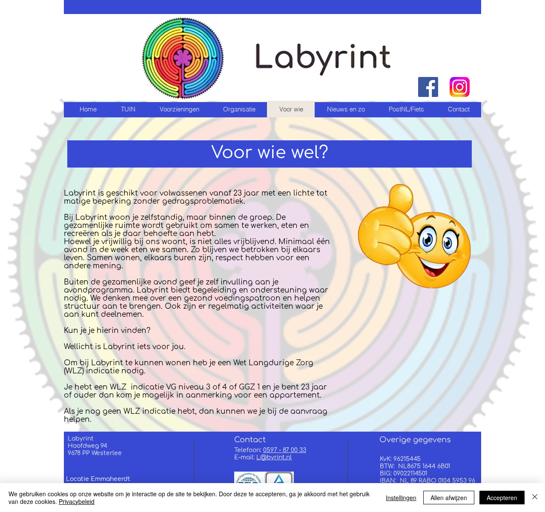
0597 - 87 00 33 (284, 450)
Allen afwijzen (448, 497)
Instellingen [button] (401, 497)
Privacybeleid (77, 501)
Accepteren (502, 497)
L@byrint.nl (274, 457)
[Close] (535, 497)
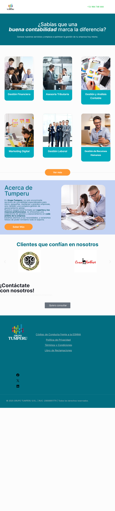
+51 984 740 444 (95, 7)
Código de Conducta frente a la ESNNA (58, 334)
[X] (18, 382)
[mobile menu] (70, 6)
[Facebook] (18, 376)
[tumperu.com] (10, 6)
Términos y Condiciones (58, 345)
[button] (5, 261)
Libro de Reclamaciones (58, 350)
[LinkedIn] (18, 387)
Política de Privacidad (58, 339)
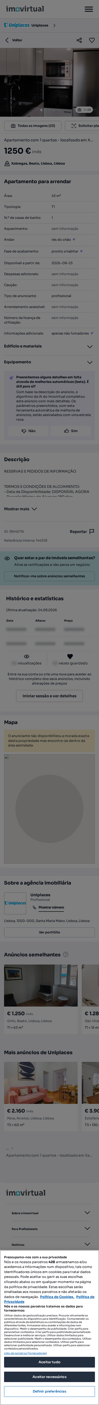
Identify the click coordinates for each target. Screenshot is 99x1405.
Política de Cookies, (57, 1297)
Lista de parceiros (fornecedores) (25, 1353)
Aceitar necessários (49, 1377)
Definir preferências (50, 1391)
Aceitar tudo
====
Could you put the rows, from the line containing "Allen afwijzen (448, 497)" through the last row, into a JSON list of strings with one string per line, skipping blank lines and leaving out the pictures?

[
  "Allen afwijzen (448, 497)",
  "Instellingen [button] (401, 497)",
  "Privacybeleid (77, 501)",
  "Accepteren (502, 497)",
  "L@byrint.nl (274, 457)",
  "[Close] (535, 497)",
  "+51 984 740 444 (95, 7)",
  "Código de Conducta frente a la ESNNA (58, 334)",
  "[X] (18, 382)",
  "[mobile menu] (70, 6)",
  "[Facebook] (18, 376)",
  "[tumperu.com] (10, 6)",
  "Términos y Condiciones (58, 345)",
  "[button] (5, 261)",
  "Libro de Reclamaciones (58, 350)",
  "[LinkedIn] (18, 387)",
  "Política de Privacidad (58, 339)",
  "Identify the click coordinates for each target. Screenshot is 99x1405.",
  "Política de Cookies, (57, 1297)",
  "Lista de parceiros (fornecedores) (25, 1353)",
  "Aceitar necessários (49, 1377)",
  "Definir preferências (50, 1391)",
  "Aceitar tudo"
]